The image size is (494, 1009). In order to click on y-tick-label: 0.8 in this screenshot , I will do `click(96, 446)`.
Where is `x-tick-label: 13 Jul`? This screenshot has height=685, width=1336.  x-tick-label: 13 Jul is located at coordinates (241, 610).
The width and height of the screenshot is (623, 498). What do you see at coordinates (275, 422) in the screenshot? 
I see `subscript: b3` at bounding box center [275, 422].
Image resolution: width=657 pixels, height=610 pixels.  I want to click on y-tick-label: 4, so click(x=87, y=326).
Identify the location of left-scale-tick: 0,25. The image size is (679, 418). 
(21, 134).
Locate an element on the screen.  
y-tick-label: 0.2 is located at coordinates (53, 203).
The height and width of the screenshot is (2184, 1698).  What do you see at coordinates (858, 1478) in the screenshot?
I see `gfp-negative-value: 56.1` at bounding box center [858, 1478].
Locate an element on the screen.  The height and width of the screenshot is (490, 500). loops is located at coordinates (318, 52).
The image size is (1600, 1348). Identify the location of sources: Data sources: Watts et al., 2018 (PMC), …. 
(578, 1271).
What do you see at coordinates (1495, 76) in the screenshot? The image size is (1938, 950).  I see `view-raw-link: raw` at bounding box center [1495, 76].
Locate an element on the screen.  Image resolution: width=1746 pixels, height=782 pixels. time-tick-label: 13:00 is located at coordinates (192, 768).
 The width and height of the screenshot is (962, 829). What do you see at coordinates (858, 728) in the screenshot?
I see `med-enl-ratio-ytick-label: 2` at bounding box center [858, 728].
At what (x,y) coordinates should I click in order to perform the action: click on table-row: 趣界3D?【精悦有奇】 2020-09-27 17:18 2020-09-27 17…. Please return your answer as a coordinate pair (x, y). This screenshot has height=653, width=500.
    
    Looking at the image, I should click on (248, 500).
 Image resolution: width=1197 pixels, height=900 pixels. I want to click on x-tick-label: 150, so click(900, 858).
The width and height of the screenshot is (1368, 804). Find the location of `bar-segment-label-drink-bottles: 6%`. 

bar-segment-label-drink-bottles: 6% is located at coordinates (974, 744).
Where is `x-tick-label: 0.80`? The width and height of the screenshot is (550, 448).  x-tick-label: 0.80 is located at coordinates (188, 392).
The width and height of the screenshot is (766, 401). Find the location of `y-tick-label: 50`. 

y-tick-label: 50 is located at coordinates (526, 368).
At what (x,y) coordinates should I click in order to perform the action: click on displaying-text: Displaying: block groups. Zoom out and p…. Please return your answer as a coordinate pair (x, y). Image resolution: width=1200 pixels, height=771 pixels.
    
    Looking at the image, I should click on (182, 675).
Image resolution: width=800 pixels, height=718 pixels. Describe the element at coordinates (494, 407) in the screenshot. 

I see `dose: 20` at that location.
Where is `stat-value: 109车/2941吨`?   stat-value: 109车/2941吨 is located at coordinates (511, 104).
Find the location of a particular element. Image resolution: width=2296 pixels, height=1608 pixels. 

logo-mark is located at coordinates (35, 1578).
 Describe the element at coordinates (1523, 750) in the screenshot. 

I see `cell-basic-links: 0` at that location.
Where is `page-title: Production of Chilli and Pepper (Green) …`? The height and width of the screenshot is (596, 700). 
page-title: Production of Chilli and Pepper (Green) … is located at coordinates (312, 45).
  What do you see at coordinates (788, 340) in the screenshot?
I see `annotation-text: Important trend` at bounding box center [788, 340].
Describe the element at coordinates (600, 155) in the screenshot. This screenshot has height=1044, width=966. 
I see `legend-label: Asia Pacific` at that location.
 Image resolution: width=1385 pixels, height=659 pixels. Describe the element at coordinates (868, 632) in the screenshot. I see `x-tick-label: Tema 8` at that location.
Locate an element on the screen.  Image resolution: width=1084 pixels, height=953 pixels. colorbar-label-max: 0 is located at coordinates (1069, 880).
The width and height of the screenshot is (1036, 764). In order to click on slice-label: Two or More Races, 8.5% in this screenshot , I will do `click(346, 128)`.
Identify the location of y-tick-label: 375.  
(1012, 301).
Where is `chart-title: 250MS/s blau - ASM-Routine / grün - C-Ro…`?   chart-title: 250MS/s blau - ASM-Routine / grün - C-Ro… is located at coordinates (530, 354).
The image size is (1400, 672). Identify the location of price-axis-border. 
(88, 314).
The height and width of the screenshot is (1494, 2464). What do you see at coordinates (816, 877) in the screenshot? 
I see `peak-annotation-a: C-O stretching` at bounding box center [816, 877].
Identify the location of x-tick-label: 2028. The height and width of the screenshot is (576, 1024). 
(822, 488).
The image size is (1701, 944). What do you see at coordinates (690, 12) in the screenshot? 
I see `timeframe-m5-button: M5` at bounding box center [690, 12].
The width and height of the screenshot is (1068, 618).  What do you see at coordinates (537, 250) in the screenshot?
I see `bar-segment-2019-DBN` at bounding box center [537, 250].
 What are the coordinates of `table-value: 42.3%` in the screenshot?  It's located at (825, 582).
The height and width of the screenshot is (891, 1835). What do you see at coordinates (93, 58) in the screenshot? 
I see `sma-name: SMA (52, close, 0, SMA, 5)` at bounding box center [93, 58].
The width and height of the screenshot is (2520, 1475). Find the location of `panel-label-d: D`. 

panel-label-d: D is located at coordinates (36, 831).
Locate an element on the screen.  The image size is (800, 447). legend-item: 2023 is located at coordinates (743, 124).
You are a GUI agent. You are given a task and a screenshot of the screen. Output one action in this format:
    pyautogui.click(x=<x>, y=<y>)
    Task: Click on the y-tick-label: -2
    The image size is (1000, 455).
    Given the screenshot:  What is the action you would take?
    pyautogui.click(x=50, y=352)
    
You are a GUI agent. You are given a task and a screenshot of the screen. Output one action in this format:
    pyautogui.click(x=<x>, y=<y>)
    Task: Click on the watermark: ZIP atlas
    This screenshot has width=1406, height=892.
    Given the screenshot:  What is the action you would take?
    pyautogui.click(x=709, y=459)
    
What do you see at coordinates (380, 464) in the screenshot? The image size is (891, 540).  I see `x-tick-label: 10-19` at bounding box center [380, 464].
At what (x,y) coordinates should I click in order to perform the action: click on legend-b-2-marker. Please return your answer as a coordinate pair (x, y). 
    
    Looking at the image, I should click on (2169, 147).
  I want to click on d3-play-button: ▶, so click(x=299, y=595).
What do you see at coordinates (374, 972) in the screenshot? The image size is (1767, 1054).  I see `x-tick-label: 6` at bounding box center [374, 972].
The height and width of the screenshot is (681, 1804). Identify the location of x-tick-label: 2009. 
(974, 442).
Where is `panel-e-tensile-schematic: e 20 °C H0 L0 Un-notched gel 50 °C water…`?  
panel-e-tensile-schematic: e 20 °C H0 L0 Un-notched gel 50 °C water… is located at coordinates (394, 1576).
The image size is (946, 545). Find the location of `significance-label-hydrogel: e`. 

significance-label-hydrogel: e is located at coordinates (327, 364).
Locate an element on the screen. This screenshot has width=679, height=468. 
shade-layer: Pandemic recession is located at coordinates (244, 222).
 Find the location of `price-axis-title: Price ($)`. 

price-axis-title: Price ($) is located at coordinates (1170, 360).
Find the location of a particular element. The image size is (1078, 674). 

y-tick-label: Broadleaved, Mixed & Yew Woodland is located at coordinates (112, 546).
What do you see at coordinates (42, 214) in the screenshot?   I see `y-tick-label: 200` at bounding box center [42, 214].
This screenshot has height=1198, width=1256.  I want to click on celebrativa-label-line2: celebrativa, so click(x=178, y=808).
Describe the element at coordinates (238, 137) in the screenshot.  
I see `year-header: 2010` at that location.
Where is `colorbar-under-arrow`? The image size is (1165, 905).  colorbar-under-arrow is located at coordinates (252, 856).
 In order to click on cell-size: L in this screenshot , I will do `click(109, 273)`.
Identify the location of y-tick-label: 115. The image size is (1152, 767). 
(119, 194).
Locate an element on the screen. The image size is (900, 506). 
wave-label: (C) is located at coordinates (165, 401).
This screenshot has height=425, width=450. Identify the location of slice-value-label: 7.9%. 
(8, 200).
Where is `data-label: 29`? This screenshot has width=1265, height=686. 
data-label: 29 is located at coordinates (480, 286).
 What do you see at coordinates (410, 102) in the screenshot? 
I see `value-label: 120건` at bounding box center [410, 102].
-----
ACTIVITÉ: Modifiez les lignes en partant de celle qui contient « Find the location of a particular element. Image » et en vous arrêtant après celle qui contient « page-title: Production of Chilli and Pepper (Green) … is » : remplacez « screenshot » par « capture », sans rien changer d'autre.

RÉPONSE ATTENDUE:
Find the location of a particular element. Image resolution: width=2296 pixels, height=1608 pixels. 

logo-mark is located at coordinates (35, 1578).
 Describe the element at coordinates (1523, 750) in the capture. 

I see `cell-basic-links: 0` at that location.
Where is `page-title: Production of Chilli and Pepper (Green) …`? The height and width of the capture is (596, 700). 
page-title: Production of Chilli and Pepper (Green) … is located at coordinates (312, 45).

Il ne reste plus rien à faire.